_GIVEN REQUEST_: In the saved entries below, copy the lines from the one with "You are a computer-use" to the one with "Action: point(595,16)", swapping "Cancel button" for "Close button" and changing nothing else.

━━━ INPUT

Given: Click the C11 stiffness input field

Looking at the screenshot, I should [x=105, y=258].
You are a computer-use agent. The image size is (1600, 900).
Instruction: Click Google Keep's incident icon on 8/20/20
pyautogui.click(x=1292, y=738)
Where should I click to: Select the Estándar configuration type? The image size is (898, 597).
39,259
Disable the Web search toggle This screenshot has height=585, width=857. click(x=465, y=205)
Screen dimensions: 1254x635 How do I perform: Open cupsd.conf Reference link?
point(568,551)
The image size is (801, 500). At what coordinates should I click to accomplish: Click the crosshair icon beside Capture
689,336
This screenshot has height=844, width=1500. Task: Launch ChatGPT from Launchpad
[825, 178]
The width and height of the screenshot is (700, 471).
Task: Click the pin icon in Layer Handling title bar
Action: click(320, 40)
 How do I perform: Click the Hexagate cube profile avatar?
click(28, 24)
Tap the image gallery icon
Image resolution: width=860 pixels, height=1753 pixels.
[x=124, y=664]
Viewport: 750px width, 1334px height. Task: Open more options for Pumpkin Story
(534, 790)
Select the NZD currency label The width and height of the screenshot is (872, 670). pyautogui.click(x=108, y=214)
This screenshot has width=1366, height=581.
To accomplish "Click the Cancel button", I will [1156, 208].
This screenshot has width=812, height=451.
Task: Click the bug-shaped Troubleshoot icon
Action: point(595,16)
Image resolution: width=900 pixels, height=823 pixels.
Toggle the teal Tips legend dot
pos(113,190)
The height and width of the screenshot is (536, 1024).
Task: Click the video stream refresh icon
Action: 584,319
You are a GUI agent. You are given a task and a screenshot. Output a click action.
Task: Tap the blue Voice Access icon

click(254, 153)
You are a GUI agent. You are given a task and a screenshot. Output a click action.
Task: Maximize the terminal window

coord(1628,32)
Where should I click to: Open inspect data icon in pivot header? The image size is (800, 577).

━━━━━━

_COMPLETE RESPONSE_:
You are a computer-use agent. The image size is (1600, 900).
Instruction: Click Google Keep's incident icon on 8/20/20
pyautogui.click(x=1292, y=738)
Where should I click to: Select the Estándar configuration type? The image size is (898, 597).
39,259
Disable the Web search toggle This screenshot has height=585, width=857. click(x=465, y=205)
Screen dimensions: 1254x635 How do I perform: Open cupsd.conf Reference link?
point(568,551)
The image size is (801, 500). At what coordinates should I click to accomplish: Click the crosshair icon beside Capture
689,336
This screenshot has height=844, width=1500. Task: Launch ChatGPT from Launchpad
[825, 178]
The width and height of the screenshot is (700, 471).
Task: Click the pin icon in Layer Handling title bar
Action: click(320, 40)
 How do I perform: Click the Hexagate cube profile avatar?
click(28, 24)
Tap the image gallery icon
Image resolution: width=860 pixels, height=1753 pixels.
[x=124, y=664]
Viewport: 750px width, 1334px height. Task: Open more options for Pumpkin Story
(534, 790)
Select the NZD currency label The width and height of the screenshot is (872, 670). pyautogui.click(x=108, y=214)
This screenshot has width=1366, height=581.
To accomplish "Click the Close button", I will [1156, 208].
This screenshot has width=812, height=451.
Task: Click the bug-shaped Troubleshoot icon
Action: point(595,16)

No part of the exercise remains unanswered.